Six Characters

I had an incredible time working on Mariah MacCarthy‘s “Honors Students” at the Wild Project in the East Village over the last couple of months. I had the good fortune to work on several roles for a script that was equal parts brutal and beautiful.

All the members of the team on this project were a dream. Mariah and the director Leta Tremblay refer to one another as art wives and it was nice to be adopted by them! The rest of the cast (Thanh Ta, Olivia Levine, and Arielle Goldman) brought it every night. The design and production teams made this a top-notch and cohesive indie theater production.
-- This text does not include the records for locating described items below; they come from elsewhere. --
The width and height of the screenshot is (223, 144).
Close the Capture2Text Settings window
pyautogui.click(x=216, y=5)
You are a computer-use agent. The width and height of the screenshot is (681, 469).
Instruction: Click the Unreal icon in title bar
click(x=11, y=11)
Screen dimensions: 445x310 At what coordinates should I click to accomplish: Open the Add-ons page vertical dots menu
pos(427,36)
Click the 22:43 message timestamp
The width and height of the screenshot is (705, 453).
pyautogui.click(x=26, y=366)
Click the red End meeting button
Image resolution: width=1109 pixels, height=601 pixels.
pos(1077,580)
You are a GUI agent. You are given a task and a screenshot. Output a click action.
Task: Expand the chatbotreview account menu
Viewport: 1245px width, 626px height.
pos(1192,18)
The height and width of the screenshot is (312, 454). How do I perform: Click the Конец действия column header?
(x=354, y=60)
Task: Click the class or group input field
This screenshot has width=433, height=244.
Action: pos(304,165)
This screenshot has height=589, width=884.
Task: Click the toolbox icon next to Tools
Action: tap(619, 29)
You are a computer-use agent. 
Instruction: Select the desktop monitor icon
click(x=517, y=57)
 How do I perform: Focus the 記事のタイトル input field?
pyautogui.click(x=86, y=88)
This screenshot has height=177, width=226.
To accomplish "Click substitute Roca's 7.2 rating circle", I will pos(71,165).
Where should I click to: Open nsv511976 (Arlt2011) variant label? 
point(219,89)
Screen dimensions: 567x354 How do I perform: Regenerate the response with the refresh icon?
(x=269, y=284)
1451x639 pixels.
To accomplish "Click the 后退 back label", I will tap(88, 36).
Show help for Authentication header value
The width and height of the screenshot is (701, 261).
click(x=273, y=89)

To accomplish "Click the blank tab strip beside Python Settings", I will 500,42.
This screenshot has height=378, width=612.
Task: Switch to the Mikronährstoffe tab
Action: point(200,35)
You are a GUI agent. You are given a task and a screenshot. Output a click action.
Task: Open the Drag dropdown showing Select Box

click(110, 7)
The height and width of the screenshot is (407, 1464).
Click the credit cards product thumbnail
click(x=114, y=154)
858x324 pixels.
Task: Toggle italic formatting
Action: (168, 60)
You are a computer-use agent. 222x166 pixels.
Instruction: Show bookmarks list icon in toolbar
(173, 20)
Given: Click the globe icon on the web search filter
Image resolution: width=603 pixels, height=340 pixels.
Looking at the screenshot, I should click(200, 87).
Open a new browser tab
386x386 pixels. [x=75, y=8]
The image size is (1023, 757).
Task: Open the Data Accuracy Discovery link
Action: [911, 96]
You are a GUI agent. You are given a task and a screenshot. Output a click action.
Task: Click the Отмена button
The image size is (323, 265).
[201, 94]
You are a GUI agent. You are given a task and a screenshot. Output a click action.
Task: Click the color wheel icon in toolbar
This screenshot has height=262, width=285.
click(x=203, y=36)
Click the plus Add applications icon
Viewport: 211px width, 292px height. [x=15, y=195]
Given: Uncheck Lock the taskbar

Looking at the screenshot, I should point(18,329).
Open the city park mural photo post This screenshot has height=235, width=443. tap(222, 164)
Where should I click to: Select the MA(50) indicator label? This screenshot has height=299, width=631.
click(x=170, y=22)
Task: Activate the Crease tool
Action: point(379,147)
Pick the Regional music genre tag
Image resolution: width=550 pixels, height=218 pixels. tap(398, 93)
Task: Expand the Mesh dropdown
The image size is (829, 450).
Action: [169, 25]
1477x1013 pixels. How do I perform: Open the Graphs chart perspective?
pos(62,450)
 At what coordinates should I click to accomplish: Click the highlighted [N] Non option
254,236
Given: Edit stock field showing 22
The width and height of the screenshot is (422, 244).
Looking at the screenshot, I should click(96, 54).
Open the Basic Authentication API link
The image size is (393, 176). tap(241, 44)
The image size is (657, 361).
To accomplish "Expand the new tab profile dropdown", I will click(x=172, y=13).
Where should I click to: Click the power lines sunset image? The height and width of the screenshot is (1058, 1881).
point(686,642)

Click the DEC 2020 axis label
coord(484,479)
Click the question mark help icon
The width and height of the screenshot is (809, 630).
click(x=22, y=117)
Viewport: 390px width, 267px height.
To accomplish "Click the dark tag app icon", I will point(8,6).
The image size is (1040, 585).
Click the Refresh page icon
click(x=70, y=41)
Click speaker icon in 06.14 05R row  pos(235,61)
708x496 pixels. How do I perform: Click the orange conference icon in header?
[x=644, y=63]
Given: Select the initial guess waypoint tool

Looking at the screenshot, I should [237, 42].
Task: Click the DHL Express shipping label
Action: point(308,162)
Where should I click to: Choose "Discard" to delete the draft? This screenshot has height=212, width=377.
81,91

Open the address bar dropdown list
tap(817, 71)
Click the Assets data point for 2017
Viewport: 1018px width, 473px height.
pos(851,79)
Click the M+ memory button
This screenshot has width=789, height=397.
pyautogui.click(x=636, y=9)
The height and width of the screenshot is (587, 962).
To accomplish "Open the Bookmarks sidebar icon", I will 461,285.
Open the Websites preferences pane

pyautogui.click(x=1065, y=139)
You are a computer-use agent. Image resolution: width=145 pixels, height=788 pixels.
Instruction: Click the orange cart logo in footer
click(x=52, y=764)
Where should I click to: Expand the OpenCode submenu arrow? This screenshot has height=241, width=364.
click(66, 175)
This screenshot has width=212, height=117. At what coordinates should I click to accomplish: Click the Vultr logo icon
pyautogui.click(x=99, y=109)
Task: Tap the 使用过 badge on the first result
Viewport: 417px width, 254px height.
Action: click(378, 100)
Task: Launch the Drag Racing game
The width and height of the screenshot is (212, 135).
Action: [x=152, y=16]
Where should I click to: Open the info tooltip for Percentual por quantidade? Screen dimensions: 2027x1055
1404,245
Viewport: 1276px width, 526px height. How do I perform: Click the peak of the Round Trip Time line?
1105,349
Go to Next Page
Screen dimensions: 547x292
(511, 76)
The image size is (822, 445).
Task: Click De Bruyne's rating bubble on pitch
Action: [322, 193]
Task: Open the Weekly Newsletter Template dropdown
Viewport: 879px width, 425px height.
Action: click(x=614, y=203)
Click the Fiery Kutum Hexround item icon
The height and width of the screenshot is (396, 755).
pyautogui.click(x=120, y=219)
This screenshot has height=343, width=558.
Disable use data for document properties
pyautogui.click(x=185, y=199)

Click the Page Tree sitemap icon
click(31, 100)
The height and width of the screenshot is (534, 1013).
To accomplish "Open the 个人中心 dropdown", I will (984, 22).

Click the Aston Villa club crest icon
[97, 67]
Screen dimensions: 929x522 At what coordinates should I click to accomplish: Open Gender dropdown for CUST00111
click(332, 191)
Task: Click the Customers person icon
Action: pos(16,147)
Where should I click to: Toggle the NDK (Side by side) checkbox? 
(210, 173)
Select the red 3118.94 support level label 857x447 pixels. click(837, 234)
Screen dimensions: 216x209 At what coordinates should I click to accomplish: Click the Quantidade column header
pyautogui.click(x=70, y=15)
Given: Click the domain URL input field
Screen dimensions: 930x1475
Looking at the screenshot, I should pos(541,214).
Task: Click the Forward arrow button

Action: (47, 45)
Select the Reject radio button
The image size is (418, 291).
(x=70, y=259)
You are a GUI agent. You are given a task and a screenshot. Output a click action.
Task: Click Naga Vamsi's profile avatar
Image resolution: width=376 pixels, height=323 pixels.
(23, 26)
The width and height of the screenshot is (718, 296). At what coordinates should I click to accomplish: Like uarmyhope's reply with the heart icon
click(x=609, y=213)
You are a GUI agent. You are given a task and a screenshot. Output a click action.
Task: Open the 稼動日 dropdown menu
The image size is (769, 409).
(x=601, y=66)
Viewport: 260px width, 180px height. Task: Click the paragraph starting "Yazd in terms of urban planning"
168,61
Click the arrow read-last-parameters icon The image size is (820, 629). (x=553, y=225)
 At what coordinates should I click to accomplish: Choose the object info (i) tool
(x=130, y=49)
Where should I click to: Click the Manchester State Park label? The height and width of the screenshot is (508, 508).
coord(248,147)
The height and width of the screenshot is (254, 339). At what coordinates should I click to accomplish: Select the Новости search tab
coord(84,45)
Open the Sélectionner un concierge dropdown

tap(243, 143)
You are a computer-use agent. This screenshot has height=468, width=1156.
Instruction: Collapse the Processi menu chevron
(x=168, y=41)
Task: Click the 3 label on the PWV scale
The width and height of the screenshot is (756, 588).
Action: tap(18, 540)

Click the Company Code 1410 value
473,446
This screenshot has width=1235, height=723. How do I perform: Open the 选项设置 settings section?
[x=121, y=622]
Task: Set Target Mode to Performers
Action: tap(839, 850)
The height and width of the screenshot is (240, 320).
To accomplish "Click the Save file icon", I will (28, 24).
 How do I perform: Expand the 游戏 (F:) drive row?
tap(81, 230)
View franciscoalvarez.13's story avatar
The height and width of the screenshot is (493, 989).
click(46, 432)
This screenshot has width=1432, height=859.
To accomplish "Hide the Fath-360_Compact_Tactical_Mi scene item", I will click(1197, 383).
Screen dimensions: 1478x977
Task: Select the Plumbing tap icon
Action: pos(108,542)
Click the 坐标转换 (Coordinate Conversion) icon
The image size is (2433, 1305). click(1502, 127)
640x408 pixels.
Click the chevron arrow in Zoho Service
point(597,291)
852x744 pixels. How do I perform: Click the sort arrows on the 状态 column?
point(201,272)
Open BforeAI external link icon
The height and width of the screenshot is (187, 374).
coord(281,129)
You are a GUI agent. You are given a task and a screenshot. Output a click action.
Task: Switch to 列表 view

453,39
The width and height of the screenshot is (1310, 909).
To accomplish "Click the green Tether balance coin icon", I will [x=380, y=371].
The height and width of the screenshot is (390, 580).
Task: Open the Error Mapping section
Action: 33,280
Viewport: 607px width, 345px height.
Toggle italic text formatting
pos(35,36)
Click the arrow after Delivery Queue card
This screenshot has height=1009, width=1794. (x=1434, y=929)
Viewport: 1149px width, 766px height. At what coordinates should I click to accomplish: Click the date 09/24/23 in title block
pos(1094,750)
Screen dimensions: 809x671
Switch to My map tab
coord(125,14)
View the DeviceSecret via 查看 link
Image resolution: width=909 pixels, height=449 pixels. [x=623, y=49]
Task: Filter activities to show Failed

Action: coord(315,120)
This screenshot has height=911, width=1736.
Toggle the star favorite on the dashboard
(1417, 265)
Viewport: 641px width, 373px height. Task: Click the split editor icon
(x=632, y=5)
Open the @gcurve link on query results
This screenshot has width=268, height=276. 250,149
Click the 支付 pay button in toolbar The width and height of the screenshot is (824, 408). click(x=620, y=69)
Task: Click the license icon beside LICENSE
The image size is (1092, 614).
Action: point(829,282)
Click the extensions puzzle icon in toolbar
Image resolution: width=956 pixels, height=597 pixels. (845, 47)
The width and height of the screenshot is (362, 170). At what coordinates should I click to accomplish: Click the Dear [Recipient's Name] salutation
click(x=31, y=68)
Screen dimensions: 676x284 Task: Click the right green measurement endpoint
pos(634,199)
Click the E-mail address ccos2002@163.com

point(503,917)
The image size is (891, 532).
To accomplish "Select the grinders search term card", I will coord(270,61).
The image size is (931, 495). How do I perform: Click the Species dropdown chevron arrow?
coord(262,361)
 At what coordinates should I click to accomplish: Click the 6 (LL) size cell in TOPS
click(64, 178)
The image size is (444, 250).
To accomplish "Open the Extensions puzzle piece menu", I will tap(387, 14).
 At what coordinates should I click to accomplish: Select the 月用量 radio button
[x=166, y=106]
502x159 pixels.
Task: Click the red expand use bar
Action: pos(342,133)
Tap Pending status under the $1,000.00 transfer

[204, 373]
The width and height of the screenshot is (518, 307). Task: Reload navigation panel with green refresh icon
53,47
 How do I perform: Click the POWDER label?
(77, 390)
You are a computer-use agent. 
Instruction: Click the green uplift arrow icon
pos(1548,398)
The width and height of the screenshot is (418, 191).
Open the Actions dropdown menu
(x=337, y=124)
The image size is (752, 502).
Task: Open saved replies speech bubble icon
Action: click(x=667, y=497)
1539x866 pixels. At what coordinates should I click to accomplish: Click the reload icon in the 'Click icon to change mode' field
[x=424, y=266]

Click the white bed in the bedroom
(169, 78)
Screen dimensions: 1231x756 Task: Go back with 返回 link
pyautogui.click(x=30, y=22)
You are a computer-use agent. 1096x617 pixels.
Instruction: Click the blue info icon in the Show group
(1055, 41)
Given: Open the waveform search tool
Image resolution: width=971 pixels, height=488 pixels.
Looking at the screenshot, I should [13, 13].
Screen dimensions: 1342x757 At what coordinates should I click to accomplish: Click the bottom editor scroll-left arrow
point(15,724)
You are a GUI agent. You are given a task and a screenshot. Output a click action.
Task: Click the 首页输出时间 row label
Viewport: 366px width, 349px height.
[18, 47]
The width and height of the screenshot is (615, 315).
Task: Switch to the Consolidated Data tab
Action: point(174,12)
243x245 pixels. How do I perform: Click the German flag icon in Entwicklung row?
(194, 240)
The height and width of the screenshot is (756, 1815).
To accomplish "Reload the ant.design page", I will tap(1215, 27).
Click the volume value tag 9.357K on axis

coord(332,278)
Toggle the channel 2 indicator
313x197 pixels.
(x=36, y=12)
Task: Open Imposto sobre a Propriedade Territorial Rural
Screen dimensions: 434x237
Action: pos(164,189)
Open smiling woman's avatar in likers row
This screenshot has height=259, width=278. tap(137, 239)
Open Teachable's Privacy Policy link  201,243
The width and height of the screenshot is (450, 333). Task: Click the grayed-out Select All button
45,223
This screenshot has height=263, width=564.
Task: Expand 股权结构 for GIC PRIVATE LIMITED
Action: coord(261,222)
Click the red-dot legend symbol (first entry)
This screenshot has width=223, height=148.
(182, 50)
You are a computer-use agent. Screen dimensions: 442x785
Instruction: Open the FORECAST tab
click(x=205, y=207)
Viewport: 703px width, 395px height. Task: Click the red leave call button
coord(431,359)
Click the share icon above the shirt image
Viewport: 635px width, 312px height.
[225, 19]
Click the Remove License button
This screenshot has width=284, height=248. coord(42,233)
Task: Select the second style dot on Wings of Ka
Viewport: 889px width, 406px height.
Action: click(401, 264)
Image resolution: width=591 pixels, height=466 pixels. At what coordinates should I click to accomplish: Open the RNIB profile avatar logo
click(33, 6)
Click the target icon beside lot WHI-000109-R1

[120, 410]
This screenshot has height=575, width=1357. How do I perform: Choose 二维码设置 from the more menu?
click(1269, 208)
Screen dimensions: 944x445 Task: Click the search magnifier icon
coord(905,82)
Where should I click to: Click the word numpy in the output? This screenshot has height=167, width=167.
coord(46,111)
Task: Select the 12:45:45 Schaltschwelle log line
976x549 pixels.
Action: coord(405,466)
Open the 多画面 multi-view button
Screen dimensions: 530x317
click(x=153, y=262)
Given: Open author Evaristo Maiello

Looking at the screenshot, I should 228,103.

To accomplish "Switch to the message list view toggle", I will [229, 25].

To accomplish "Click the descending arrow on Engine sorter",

Special shout out to our stage manager Michelle Navis and house manager Cassy Lynch who made the show a home away from home each night.

honors students characters

Moments from the six characters I played in “Honors Students.”

I got to play six very different kinds of roles: an absent father, an arrested development waiter, a woke(ish) professor, a Buddhist nurse, a tough scary guy (possibly mob related), and an older blind woman. Through much of it, I felt like I had one foot in clown and the other in Pinter. I very much appreciated how Leta and others let me explore choices that brought the roles to life physically. When I first got the script for the audition, I was inspired to write monologues for the two roles coming up with a backstory for both of them. The dialogue and the scenes I had always had me peeling layers to the end of the run. 

One kind soul texted me, “You have a range like a MFer!” And to paraphrase our mighty playwright Mariah MacCarthy, “If you have a show that calls for one guy to play a bunch of parts in your show, get Chris Harcum.” 

Hearing things like that can keep you going.